::: DATA PROVIDED :::

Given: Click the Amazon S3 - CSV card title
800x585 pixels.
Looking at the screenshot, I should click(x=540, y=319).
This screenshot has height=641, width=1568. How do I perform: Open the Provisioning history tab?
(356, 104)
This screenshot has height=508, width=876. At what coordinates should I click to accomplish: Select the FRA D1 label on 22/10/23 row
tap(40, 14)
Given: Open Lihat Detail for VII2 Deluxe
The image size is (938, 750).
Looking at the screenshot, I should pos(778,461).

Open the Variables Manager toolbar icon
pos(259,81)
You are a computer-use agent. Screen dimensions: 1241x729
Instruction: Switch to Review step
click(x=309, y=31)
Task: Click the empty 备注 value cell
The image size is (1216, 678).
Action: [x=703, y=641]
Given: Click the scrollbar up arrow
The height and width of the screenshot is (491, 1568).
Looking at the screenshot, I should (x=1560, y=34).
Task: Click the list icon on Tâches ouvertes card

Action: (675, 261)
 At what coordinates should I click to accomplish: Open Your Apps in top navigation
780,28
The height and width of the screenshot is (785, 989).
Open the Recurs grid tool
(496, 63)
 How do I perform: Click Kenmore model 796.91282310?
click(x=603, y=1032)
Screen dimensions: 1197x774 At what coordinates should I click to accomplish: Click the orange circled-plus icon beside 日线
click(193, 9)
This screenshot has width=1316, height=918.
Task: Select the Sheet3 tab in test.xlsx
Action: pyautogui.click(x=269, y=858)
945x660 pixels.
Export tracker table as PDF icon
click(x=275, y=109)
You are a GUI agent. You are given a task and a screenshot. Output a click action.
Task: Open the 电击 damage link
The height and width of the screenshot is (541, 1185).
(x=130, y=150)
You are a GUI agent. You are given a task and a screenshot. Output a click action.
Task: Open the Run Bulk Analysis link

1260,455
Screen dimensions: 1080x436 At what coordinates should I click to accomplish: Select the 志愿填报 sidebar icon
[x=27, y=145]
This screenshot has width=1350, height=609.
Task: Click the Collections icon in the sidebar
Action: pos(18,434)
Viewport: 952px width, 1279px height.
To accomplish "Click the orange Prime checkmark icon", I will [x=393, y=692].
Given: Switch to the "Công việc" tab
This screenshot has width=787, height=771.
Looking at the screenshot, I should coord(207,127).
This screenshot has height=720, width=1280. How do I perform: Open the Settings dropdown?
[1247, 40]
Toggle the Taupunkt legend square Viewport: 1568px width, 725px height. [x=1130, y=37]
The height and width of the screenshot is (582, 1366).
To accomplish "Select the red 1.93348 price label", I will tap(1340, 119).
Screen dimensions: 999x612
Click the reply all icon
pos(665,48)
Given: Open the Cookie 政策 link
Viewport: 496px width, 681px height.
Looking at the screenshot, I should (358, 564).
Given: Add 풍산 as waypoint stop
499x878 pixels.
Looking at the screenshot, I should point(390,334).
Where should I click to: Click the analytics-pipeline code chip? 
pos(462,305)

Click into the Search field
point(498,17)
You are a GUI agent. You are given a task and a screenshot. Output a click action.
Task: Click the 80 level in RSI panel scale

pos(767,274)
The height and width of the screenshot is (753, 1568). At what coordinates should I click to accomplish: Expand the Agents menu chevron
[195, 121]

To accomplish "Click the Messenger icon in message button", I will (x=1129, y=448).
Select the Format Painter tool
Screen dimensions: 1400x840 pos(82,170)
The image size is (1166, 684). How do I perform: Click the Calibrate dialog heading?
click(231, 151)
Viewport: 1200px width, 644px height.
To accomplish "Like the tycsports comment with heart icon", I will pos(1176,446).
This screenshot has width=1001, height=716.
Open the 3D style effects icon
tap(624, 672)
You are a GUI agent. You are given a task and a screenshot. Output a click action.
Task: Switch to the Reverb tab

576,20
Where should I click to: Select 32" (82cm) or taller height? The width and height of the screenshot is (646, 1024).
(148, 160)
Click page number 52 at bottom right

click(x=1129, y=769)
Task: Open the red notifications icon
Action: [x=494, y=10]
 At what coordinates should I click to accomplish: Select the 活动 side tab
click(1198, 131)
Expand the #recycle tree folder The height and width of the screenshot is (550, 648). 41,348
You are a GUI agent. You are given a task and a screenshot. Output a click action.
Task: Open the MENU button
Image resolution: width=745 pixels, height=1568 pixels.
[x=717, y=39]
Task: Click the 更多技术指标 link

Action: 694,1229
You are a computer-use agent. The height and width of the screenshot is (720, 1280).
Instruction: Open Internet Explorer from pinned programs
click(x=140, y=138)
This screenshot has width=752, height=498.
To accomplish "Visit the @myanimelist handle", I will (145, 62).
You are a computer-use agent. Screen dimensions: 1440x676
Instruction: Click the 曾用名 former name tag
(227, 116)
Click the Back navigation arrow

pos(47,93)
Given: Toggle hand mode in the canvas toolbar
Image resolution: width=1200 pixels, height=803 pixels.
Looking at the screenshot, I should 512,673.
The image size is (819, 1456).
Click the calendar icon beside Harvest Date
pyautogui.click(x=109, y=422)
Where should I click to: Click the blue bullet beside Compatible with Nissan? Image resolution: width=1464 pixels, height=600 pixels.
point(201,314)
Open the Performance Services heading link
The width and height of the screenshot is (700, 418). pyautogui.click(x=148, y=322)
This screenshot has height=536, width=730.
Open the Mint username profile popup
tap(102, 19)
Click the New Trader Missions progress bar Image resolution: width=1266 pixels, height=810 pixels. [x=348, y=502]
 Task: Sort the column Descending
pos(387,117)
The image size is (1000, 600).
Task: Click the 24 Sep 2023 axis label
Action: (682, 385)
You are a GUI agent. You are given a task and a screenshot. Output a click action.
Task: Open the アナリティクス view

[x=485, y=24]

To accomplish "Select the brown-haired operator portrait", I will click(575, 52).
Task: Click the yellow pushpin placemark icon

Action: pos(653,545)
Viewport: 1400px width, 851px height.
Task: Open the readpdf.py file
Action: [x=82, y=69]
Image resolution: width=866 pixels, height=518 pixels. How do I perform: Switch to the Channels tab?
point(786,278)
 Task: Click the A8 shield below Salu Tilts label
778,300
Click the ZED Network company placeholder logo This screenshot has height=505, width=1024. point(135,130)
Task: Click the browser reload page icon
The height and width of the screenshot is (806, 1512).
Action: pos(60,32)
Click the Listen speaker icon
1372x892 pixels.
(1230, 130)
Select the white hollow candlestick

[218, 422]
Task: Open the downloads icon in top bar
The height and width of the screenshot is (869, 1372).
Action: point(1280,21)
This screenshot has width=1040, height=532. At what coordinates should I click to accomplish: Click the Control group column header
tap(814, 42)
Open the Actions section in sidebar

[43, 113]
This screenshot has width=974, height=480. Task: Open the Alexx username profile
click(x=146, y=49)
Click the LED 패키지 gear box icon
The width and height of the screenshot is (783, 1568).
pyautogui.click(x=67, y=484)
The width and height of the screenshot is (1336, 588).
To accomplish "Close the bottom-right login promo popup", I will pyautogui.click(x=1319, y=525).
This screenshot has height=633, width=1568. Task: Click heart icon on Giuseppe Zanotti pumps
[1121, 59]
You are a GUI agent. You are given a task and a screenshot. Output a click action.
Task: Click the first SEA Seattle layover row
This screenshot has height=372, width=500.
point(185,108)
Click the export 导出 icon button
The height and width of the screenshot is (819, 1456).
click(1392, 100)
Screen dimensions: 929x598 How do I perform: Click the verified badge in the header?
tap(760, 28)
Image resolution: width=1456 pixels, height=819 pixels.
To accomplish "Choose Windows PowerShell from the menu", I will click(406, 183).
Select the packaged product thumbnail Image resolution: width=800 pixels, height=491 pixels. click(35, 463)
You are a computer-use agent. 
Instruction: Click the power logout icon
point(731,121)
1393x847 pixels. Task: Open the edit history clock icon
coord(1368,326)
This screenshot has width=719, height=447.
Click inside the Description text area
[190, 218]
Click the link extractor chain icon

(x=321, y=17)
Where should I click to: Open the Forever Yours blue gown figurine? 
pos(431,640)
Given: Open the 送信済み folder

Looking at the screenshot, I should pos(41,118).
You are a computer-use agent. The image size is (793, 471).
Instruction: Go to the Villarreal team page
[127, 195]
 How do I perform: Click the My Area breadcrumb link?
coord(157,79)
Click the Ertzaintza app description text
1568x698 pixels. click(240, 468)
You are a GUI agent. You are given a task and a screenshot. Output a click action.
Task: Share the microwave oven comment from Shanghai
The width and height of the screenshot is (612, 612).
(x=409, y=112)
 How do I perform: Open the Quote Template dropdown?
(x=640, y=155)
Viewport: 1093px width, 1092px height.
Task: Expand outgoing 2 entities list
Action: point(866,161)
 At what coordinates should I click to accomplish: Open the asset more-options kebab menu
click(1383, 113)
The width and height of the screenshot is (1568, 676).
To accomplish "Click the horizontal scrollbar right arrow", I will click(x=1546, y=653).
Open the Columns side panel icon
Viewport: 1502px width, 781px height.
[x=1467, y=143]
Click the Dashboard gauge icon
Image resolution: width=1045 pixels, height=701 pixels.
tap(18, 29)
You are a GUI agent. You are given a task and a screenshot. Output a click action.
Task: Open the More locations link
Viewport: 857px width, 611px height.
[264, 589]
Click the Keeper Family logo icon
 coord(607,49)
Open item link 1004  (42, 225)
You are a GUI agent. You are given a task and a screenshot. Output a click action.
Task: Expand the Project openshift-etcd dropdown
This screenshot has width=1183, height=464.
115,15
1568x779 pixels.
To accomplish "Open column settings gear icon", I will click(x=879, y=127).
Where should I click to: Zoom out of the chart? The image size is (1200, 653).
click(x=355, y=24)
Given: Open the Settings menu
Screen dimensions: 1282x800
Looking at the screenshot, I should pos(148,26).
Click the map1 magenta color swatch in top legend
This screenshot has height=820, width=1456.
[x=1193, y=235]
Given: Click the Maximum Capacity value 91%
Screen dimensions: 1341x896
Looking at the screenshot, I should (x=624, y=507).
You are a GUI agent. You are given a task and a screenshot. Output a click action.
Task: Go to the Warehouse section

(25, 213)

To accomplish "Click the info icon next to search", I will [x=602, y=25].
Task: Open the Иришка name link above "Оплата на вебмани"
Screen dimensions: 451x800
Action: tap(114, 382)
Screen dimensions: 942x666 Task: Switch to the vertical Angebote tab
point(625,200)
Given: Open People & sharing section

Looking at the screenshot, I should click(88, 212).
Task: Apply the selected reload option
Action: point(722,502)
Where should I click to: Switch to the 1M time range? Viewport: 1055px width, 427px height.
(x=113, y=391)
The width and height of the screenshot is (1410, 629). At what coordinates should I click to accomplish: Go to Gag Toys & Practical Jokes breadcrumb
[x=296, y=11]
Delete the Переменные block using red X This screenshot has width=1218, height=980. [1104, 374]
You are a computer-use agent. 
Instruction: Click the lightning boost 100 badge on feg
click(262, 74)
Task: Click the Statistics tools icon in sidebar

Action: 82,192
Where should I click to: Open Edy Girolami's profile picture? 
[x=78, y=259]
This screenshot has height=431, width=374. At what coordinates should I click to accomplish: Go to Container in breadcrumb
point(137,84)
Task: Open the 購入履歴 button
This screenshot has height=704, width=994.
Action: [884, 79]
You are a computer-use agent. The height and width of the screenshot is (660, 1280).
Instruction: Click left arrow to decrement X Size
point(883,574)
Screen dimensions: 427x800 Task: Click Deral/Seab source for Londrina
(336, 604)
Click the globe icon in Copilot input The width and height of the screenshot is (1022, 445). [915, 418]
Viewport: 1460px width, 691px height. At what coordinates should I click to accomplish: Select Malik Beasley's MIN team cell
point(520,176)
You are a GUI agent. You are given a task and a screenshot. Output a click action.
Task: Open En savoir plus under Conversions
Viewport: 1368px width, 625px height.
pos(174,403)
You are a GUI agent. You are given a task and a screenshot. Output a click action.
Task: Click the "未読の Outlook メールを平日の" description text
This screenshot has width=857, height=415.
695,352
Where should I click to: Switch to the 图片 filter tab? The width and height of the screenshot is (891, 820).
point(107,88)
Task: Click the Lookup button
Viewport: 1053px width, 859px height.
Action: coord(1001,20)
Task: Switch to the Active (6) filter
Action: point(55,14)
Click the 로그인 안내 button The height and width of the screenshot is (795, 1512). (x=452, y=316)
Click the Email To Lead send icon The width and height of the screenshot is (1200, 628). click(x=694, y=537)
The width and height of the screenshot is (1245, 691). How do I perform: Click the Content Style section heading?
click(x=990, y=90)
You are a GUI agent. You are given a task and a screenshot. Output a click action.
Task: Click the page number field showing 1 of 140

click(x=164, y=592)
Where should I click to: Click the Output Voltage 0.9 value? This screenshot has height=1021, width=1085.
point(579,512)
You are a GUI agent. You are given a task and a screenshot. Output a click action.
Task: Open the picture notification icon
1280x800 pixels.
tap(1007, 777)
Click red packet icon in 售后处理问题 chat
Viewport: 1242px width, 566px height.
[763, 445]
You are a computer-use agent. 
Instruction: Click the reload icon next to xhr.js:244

:::

- [TASK GOAL]:
Each line above that contains the string "comment" should be identified and copied.

- [EXERCISE RESPONSE]:
To accomplish "Like the tycsports comment with heart icon", I will pos(1176,446).
Task: Share the microwave oven comment from Shanghai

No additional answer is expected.